Cieciora
© Marcin Obara/PAPCieciora said the Polish cabinet was critical of using insects as food and vowed that the government "will protect traditional food values and the freedom of choice."
A Polish deputy agriculture minister has criticised the EU's recent approval of two types of insects for use in food products, saying there was a campaign to overturn the "dietary values of the West".


Comment: The West's dietary guidelines are fairly skewed already - favoring detrimental carbohydrates over optimal animal products - but this propaganda push for insects is another level of sinister.


In January, the EU approved house crickets and the larvae of lesser mealworms for human consumption in powder and other dried forms as part of a drive to limit the impact animal farming has on the environment.

Insects, which are a popular food choice in many parts of the world, are rich in protein and require much less land and water than meat to produce.


Comment: At least in the Western world, bugs of various kinds were a last resort during times of hunger and famine; and for good reason, people knew that humans weren't designed to eat them. In more recent times, research has shown that farmed insects are riddled with parasites, and the chitin of which their bodies are often composed is indigestible, and likely harmful, to humans.

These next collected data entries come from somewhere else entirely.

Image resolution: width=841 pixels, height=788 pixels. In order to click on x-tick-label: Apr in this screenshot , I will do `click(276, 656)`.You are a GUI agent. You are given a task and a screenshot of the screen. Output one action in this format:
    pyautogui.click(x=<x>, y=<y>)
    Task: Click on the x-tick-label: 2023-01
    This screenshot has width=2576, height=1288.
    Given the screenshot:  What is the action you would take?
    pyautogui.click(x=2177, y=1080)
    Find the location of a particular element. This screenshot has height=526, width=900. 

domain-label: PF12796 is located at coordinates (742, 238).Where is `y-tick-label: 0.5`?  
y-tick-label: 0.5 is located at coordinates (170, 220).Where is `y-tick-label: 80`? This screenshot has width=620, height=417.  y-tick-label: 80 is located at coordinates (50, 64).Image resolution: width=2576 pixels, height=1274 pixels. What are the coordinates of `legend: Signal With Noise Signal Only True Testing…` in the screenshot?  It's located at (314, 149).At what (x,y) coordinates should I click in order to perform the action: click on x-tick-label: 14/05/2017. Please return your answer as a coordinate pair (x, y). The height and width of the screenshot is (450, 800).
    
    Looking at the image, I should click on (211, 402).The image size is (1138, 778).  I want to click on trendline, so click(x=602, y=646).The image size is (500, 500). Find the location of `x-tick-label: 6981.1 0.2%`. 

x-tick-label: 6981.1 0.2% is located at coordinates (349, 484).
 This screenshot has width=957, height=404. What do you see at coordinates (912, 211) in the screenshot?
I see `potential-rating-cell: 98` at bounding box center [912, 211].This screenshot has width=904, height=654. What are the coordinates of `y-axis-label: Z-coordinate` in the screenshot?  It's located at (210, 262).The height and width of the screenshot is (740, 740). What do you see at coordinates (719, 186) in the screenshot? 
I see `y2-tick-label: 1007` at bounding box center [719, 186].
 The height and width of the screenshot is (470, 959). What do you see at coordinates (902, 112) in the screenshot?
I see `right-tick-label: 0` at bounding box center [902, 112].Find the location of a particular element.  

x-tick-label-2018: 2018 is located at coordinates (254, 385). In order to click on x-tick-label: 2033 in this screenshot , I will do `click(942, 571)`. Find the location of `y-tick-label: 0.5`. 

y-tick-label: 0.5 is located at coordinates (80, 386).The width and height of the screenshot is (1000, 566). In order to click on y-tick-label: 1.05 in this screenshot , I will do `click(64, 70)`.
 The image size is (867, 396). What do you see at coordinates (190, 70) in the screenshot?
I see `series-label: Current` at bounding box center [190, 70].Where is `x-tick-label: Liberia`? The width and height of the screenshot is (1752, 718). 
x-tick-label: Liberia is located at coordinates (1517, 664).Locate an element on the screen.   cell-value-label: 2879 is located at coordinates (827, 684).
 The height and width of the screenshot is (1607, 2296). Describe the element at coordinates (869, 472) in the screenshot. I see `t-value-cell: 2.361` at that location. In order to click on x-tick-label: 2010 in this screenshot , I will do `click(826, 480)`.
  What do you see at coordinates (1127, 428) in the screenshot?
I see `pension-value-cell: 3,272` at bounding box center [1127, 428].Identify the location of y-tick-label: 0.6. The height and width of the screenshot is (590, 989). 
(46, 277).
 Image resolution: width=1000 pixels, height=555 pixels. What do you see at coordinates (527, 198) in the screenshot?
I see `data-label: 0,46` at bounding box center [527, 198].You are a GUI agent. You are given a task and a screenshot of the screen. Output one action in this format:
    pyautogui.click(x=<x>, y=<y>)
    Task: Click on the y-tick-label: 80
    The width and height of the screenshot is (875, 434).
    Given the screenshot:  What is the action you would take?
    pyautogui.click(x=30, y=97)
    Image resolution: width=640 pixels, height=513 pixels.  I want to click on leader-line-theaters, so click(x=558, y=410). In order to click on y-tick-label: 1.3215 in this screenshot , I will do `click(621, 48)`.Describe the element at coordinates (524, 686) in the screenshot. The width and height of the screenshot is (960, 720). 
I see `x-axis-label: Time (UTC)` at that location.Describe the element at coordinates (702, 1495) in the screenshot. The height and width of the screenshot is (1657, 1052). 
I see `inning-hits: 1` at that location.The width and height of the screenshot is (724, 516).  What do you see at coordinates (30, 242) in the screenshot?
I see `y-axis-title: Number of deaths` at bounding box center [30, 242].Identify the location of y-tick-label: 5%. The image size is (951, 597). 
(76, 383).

But Krzysztof Cieciora, a deputy agriculture minister, told the state-owned Radio Lodz on Friday that the debate on the inclusion of insects in foods being sold in the EU is the beginning of "a battle, a food war."

"They are trying to change trends," he went on to say.


Comment: Indeed. As the establishment proved with the lockdowns, their behavioral engineers can get many people to do the most ridiculous, and grotesque, things; and even those that don't participate can be easily silenced.


"I believe the debate is still ahead," he said, adding that he expected an aggressive campaign promoting the consumption of insects and insect-based products.

"Overturning dietary values in the West is becoming a serious element of discussion," he said.

"Of course, we don't agree to these alternatives," he said. "We don't agree for someone to tell us what and how much we should eat."


Comment: They're not only telling you what to eat, they're pulling those items they don't want you to eat from the shelves so you can't even buy them: Retail giant Lidl to sell less meat in sinister plant-based food push


Cieciora said the Polish cabinet was critical of using insects as food and vowed that the government "will protect traditional food values and the freedom of choice."

Poland would not ban food products made from insects, he added, but such products must be clearly labelled.


Comment: Which, with soaring inflation, means that the poor and vulnerable will end up eating them anyway.


EU regulations already require such labelling.

According to the UN, the meat and dairy industry is responsible for 14.5 percent of global greenhouse gas emissions.